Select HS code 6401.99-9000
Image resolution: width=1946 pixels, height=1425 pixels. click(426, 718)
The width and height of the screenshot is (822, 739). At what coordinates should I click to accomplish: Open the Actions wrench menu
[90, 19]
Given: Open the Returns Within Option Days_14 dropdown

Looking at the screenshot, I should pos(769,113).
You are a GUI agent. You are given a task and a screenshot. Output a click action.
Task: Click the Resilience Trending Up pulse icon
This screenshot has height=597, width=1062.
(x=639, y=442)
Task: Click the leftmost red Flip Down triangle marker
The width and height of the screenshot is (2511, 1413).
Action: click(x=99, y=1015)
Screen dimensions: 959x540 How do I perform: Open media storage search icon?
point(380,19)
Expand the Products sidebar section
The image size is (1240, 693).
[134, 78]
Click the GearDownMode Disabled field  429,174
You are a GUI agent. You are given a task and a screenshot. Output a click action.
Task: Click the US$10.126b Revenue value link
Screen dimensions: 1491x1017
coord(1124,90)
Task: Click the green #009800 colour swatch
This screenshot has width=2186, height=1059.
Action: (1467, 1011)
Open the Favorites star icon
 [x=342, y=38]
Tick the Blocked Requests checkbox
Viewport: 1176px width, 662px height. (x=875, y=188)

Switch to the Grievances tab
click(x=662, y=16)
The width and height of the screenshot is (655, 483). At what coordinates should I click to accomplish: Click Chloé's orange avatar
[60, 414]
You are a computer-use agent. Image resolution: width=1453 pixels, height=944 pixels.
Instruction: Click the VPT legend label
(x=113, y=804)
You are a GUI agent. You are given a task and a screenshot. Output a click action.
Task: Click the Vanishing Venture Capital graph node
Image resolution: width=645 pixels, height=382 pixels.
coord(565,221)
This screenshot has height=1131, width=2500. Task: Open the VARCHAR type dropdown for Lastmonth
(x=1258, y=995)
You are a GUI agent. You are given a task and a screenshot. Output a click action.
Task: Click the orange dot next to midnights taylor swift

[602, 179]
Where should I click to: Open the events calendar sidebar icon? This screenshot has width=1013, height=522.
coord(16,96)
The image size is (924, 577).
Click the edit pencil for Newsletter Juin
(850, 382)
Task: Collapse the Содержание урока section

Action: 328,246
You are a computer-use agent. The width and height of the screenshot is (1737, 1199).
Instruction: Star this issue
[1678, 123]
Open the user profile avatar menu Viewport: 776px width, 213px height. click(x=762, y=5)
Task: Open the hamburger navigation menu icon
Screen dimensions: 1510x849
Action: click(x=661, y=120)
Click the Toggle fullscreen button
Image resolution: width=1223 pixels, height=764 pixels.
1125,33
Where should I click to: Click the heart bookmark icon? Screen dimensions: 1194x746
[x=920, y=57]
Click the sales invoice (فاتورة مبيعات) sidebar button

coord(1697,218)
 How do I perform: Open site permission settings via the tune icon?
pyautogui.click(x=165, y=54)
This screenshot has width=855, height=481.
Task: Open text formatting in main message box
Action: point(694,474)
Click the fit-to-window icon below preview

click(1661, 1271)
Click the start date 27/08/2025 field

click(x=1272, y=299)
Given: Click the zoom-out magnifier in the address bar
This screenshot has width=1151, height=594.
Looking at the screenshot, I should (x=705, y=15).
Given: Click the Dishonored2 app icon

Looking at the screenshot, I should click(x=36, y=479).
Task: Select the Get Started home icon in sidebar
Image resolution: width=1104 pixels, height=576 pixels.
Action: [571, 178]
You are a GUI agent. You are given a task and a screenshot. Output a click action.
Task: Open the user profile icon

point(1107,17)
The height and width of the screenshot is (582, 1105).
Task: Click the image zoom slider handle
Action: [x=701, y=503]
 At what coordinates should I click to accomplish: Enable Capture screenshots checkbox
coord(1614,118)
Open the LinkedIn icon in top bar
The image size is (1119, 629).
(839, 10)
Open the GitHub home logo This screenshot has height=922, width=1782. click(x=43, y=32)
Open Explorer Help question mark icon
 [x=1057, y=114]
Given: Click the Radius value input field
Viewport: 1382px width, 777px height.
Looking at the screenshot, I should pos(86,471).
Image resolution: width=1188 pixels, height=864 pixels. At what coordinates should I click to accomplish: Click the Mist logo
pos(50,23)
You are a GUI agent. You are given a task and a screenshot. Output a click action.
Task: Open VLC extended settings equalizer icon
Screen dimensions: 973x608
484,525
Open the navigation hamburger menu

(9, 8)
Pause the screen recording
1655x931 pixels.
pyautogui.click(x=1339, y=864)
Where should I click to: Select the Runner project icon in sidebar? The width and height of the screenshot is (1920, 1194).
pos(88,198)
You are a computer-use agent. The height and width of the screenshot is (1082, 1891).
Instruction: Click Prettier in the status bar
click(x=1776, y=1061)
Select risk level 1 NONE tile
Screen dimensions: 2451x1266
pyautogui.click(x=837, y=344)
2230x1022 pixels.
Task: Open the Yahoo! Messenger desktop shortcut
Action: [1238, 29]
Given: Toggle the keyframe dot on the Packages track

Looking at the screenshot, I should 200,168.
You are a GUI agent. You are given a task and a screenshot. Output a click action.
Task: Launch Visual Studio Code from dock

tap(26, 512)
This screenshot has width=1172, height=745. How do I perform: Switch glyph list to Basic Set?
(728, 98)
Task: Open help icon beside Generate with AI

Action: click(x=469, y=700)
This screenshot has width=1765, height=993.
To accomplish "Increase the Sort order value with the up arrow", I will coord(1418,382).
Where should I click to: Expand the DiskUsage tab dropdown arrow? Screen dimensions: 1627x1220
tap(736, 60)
=-=-=-=-=
Each entry above is to be copied out exactly.

Select HS code 6401.99-9000
Image resolution: width=1946 pixels, height=1425 pixels. click(426, 718)
The width and height of the screenshot is (822, 739). At what coordinates should I click to accomplish: Open the Actions wrench menu
[90, 19]
Given: Open the Returns Within Option Days_14 dropdown

Looking at the screenshot, I should pos(769,113).
You are a GUI agent. You are given a task and a screenshot. Output a click action.
Task: Click the Resilience Trending Up pulse icon
This screenshot has height=597, width=1062.
(x=639, y=442)
Task: Click the leftmost red Flip Down triangle marker
The width and height of the screenshot is (2511, 1413).
Action: click(x=99, y=1015)
Screen dimensions: 959x540 How do I perform: Open media storage search icon?
point(380,19)
Expand the Products sidebar section
The image size is (1240, 693).
[134, 78]
Click the GearDownMode Disabled field  429,174
You are a GUI agent. You are given a task and a screenshot. Output a click action.
Task: Click the US$10.126b Revenue value link
Screen dimensions: 1491x1017
coord(1124,90)
Task: Click the green #009800 colour swatch
This screenshot has width=2186, height=1059.
Action: (1467, 1011)
Open the Favorites star icon
 [x=342, y=38]
Tick the Blocked Requests checkbox
Viewport: 1176px width, 662px height. (x=875, y=188)

Switch to the Grievances tab
click(x=662, y=16)
The width and height of the screenshot is (655, 483). At what coordinates should I click to accomplish: Click Chloé's orange avatar
[60, 414]
You are a computer-use agent. Image resolution: width=1453 pixels, height=944 pixels.
Instruction: Click the VPT legend label
(x=113, y=804)
You are a GUI agent. You are given a task and a screenshot. Output a click action.
Task: Click the Vanishing Venture Capital graph node
Image resolution: width=645 pixels, height=382 pixels.
coord(565,221)
This screenshot has height=1131, width=2500. Task: Open the VARCHAR type dropdown for Lastmonth
(x=1258, y=995)
You are a GUI agent. You are given a task and a screenshot. Output a click action.
Task: Click the orange dot next to midnights taylor swift

[602, 179]
Where should I click to: Open the events calendar sidebar icon? This screenshot has width=1013, height=522.
coord(16,96)
The image size is (924, 577).
Click the edit pencil for Newsletter Juin
(850, 382)
Task: Collapse the Содержание урока section

Action: 328,246
You are a computer-use agent. The width and height of the screenshot is (1737, 1199).
Instruction: Star this issue
[1678, 123]
Open the user profile avatar menu Viewport: 776px width, 213px height. click(x=762, y=5)
Task: Open the hamburger navigation menu icon
Screen dimensions: 1510x849
Action: click(x=661, y=120)
Click the Toggle fullscreen button
Image resolution: width=1223 pixels, height=764 pixels.
1125,33
Where should I click to: Click the heart bookmark icon? Screen dimensions: 1194x746
[x=920, y=57]
Click the sales invoice (فاتورة مبيعات) sidebar button

coord(1697,218)
 How do I perform: Open site permission settings via the tune icon?
pyautogui.click(x=165, y=54)
This screenshot has width=855, height=481.
Task: Open text formatting in main message box
Action: point(694,474)
Click the fit-to-window icon below preview

click(1661, 1271)
Click the start date 27/08/2025 field

click(x=1272, y=299)
Given: Click the zoom-out magnifier in the address bar
This screenshot has width=1151, height=594.
Looking at the screenshot, I should (x=705, y=15).
Given: Click the Dishonored2 app icon

Looking at the screenshot, I should click(x=36, y=479).
Task: Select the Get Started home icon in sidebar
Image resolution: width=1104 pixels, height=576 pixels.
Action: [571, 178]
You are a GUI agent. You are given a task and a screenshot. Output a click action.
Task: Open the user profile icon

point(1107,17)
The height and width of the screenshot is (582, 1105).
Task: Click the image zoom slider handle
Action: [x=701, y=503]
 At what coordinates should I click to accomplish: Enable Capture screenshots checkbox
coord(1614,118)
Open the LinkedIn icon in top bar
The image size is (1119, 629).
(839, 10)
Open the GitHub home logo This screenshot has height=922, width=1782. click(x=43, y=32)
Open Explorer Help question mark icon
 [x=1057, y=114]
Given: Click the Radius value input field
Viewport: 1382px width, 777px height.
Looking at the screenshot, I should pos(86,471).
Image resolution: width=1188 pixels, height=864 pixels. At what coordinates should I click to accomplish: Click the Mist logo
pos(50,23)
You are a GUI agent. You are given a task and a screenshot. Output a click action.
Task: Open VLC extended settings equalizer icon
Screen dimensions: 973x608
484,525
Open the navigation hamburger menu

(9, 8)
Pause the screen recording
1655x931 pixels.
pyautogui.click(x=1339, y=864)
Where should I click to: Select the Runner project icon in sidebar? The width and height of the screenshot is (1920, 1194).
pos(88,198)
You are a computer-use agent. The height and width of the screenshot is (1082, 1891).
Instruction: Click Prettier in the status bar
click(x=1776, y=1061)
Select risk level 1 NONE tile
Screen dimensions: 2451x1266
pyautogui.click(x=837, y=344)
2230x1022 pixels.
Task: Open the Yahoo! Messenger desktop shortcut
Action: [1238, 29]
Given: Toggle the keyframe dot on the Packages track

Looking at the screenshot, I should 200,168.
You are a GUI agent. You are given a task and a screenshot. Output a click action.
Task: Launch Visual Studio Code from dock

tap(26, 512)
This screenshot has width=1172, height=745. How do I perform: Switch glyph list to Basic Set?
(728, 98)
Task: Open help icon beside Generate with AI

Action: click(x=469, y=700)
This screenshot has width=1765, height=993.
To accomplish "Increase the Sort order value with the up arrow", I will coord(1418,382).
Where should I click to: Expand the DiskUsage tab dropdown arrow? Screen dimensions: 1627x1220
tap(736, 60)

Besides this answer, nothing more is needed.